--- START ---

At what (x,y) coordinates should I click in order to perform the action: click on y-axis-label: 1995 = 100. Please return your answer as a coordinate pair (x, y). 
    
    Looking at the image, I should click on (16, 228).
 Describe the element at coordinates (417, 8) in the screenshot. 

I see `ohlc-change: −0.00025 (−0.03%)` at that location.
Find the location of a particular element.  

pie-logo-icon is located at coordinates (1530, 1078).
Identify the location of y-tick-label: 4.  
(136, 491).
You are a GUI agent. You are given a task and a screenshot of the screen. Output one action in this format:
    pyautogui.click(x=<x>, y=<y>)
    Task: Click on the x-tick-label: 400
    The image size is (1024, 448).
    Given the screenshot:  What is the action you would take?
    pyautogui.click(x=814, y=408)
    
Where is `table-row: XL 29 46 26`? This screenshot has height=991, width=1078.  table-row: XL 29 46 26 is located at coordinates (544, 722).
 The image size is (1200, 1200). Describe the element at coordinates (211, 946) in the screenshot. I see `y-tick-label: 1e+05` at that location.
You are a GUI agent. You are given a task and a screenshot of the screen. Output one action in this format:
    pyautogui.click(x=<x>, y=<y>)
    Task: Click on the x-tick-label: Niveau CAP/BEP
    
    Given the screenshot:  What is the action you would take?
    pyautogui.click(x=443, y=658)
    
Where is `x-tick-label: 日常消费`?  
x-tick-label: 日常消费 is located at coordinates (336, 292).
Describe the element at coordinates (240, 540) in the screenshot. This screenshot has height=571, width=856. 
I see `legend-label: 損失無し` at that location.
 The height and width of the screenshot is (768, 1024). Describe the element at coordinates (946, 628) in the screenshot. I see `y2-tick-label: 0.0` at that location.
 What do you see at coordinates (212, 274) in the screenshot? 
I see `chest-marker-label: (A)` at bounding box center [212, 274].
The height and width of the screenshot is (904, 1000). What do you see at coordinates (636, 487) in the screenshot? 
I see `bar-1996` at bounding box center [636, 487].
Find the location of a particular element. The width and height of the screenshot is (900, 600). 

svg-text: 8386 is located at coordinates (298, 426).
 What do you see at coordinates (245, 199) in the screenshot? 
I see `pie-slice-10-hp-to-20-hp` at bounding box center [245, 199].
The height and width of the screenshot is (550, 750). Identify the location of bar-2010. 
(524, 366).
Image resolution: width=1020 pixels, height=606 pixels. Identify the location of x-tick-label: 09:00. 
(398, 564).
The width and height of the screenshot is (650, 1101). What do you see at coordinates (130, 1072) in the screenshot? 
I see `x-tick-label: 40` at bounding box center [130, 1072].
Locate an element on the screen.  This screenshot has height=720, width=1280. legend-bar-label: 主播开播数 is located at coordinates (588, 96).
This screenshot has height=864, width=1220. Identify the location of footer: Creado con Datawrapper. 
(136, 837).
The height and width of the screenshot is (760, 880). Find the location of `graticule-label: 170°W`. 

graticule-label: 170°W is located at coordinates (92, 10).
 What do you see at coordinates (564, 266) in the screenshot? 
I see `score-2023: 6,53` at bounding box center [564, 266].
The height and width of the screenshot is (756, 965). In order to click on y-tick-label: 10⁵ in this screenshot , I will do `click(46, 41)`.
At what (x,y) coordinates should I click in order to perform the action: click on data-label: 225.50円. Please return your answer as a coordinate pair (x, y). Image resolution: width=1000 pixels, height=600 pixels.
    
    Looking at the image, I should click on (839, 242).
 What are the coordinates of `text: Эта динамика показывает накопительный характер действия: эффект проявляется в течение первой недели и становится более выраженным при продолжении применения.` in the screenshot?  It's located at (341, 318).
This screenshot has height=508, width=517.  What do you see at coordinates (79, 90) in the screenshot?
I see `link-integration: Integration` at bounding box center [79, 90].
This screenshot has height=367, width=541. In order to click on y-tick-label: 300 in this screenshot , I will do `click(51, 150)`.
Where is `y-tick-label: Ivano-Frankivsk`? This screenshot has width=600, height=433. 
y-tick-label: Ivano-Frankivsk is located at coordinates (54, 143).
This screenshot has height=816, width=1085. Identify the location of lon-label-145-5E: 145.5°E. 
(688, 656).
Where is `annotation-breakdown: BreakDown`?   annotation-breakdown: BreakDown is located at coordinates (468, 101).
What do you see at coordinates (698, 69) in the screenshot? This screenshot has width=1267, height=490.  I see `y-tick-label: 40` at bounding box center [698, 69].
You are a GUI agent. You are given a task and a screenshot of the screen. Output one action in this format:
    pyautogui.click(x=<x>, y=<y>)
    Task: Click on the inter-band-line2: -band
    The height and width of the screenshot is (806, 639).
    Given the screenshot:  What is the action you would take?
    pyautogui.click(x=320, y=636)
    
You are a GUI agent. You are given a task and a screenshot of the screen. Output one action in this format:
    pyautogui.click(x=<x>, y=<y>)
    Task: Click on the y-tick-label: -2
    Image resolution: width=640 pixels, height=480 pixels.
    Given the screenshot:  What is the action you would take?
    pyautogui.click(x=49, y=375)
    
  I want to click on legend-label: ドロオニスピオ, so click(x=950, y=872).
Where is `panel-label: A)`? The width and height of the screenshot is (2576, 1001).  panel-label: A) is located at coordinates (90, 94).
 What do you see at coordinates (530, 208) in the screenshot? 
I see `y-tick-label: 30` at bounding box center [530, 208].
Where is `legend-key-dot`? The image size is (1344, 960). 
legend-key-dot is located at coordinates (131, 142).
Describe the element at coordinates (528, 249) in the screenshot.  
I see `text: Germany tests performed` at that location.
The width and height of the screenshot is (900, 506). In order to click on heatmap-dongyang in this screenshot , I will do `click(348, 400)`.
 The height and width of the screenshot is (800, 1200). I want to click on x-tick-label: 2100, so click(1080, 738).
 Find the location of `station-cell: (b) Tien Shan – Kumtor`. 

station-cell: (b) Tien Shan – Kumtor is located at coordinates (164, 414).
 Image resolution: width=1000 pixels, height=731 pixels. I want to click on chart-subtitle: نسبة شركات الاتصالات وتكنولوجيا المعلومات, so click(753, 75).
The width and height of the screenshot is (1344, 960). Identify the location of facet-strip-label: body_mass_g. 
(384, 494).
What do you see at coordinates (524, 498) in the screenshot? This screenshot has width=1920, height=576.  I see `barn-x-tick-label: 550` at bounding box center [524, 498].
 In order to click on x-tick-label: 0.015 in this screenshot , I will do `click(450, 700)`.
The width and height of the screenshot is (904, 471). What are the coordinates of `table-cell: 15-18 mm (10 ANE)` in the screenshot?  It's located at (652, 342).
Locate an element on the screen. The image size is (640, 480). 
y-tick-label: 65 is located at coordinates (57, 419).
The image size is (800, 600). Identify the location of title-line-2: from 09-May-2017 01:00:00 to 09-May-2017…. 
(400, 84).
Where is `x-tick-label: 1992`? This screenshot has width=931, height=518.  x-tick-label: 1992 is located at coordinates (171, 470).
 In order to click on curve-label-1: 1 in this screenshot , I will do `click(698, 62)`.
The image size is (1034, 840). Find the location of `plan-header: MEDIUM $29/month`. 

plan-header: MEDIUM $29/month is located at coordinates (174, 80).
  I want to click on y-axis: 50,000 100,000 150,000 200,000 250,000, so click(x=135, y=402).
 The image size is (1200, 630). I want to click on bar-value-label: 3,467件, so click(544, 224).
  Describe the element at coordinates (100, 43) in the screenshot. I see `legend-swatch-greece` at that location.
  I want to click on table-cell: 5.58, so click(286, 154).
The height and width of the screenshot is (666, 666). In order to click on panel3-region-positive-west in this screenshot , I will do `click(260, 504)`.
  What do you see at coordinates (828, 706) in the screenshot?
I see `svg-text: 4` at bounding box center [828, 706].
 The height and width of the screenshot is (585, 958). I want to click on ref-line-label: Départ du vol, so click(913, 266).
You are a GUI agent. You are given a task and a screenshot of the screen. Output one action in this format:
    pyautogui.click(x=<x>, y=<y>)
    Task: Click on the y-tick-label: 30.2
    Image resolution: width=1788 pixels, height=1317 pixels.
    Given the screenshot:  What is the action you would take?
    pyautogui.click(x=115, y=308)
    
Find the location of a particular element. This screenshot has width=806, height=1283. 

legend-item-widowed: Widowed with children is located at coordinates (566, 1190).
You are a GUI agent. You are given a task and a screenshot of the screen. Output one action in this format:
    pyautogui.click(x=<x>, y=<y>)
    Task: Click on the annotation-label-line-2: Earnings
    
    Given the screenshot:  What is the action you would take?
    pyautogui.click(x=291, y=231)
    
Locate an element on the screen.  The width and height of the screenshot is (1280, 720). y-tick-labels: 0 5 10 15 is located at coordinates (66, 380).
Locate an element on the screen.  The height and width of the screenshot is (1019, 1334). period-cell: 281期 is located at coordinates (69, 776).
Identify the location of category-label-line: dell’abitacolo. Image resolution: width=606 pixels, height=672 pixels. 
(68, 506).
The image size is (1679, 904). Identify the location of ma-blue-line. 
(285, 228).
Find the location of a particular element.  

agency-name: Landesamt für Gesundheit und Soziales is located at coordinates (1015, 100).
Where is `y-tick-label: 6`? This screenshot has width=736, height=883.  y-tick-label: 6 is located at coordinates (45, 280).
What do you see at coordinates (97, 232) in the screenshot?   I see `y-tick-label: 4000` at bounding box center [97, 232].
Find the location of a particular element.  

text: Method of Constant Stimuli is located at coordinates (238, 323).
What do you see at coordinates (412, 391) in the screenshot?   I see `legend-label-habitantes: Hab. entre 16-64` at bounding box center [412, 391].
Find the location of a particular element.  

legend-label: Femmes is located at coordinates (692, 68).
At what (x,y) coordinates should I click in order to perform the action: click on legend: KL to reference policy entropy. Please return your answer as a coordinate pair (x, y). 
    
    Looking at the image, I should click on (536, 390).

--- END ---

#### EXERCISE PROMPT:
From the start of the records through the line containing "Looking at the image, I should click on (16, 228).", express those lines as a Markdown table with the columns Row and Line. Number each row and leave out blank lines.

#### ANSWER FOR THE TASK:
| Row | Line |
|---|---|
| 1 | At what (x,y) coordinates should I click in order to perform the action: click on y-axis-label: 1995 = 100. Please return your answer as a coordinate pair (x, y).  |
| 2 |     Looking at the image, I should click on (16, 228). |